A week ago, after watching Wisconsin beat Nebraska in football, I was thrilled to hear that Michigan lost to Michigan State. During a commercial break, a promo for Michigan came on the screen. The voiceover described a wounded wolverine and then showed clips of players tackling, running, passing and scoring. As the 30-second spot was wrapping up, this tagline came on the screen: “Every game is everything.” This made me LOL because Michigan had just lost. If every game is everything, what happens when you lose? Does that mean you are nothing? If we put our sense of security and significance in sports, as if it is everything, we will be let down…especially if you’re a Michigan fan.
The main thing is to keep the main thing the main thing because only God is everything.

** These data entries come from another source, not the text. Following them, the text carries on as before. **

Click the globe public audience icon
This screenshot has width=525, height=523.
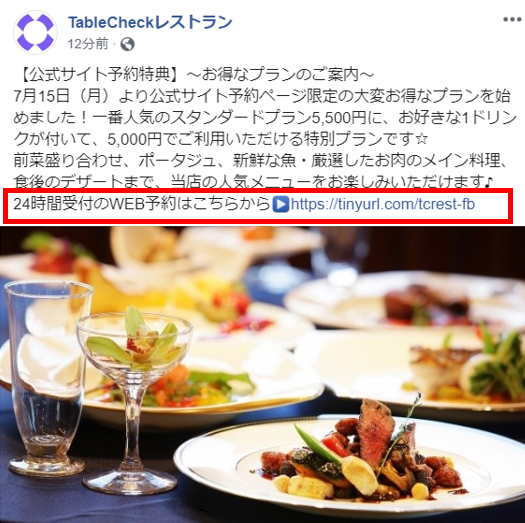(127, 44)
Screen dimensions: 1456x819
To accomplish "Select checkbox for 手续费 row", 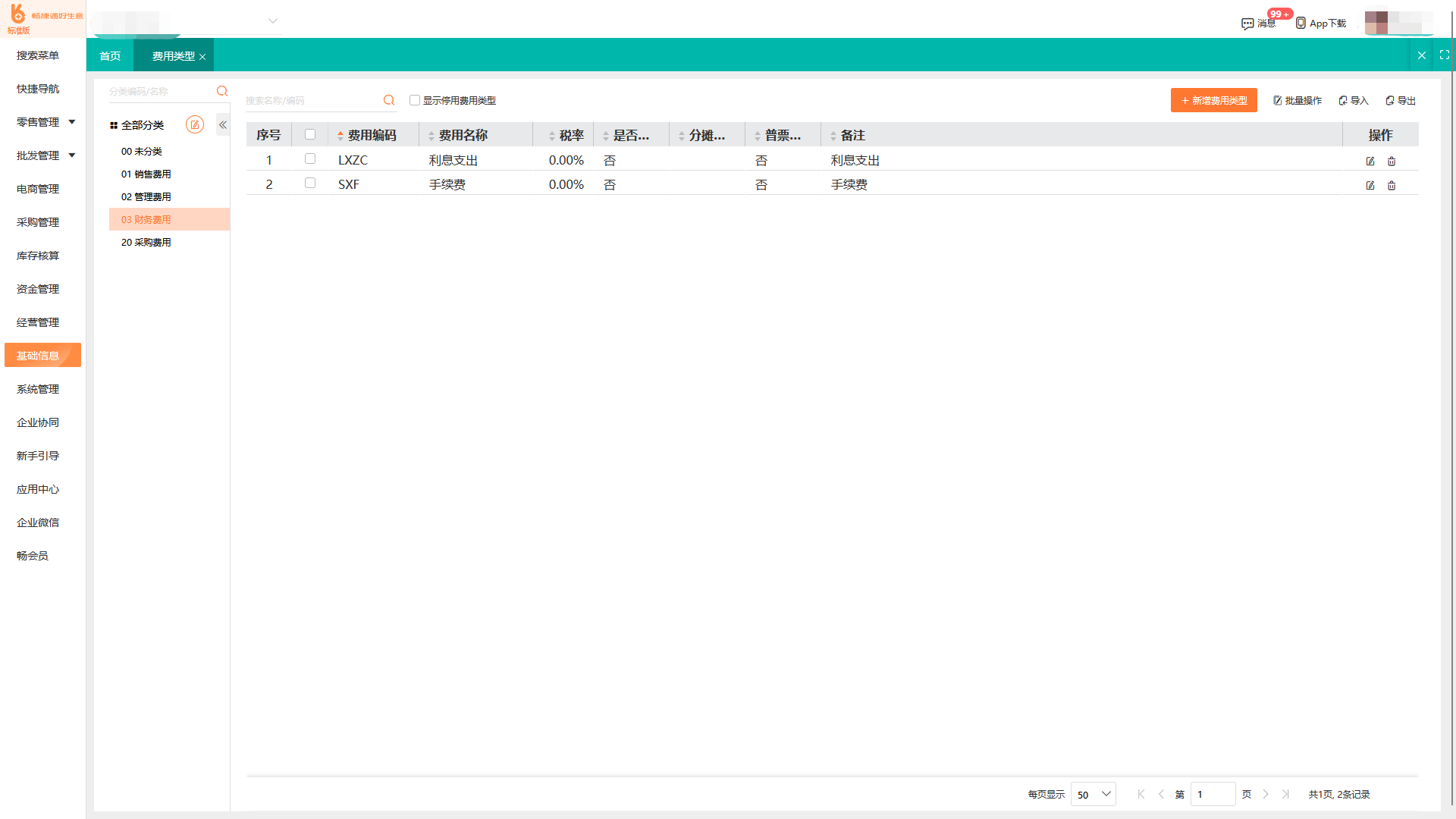I will click(x=310, y=184).
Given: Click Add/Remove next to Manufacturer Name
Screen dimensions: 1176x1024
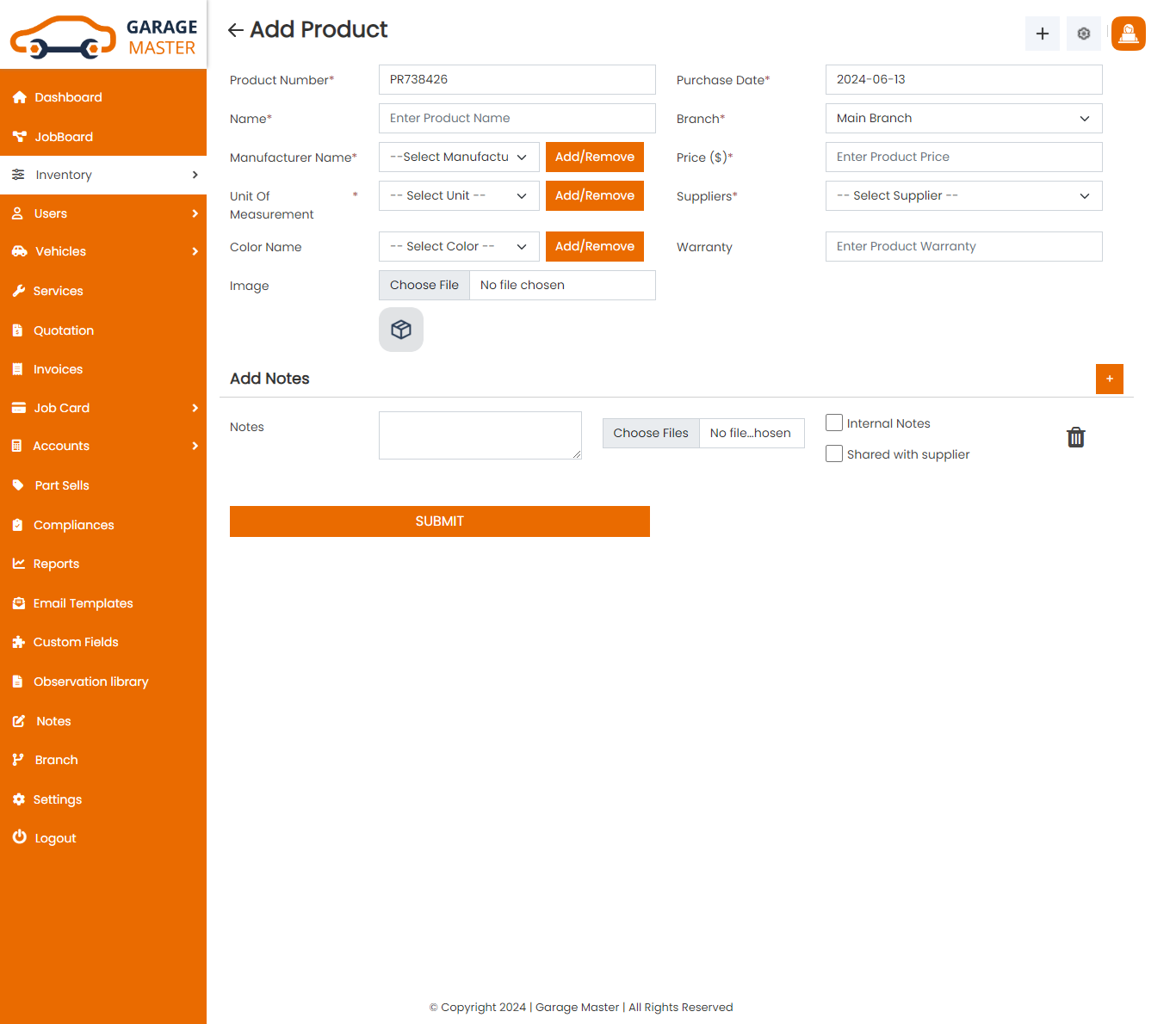Looking at the screenshot, I should (594, 157).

Please turn to Mark 12:28-31 where we’re introduced to a man who was trying to figure out what was everything: “And one of the scribes came up and heard them disputing with one another, and seeing that he answered them well, asked him, ‘Which commandment is the most important of all?’ Jesus answered, ‘The most important is, ‘Hear, O Israel: The Lord our God, the Lord is one. And you shall love the Lord your God with all your heart and with all your soul and with all your mind and with all your strength.’ The second is this: ‘You shall love your neighbor as yourself.’ There is no other commandment greater than these.”
Here’s the setting. It’s the last week of Jesus’ life and He’s just cleared out the temple and chased away the moneychangers. As a result, his enemies have unleashed a hurricane of hatred toward Him. After disposing of the Pharisees and the Herodians and making the Sadducees sad, a scribe was drawn to Jesus because he heard that Jesus “answered them well,” which means, “admirably or beautifully.”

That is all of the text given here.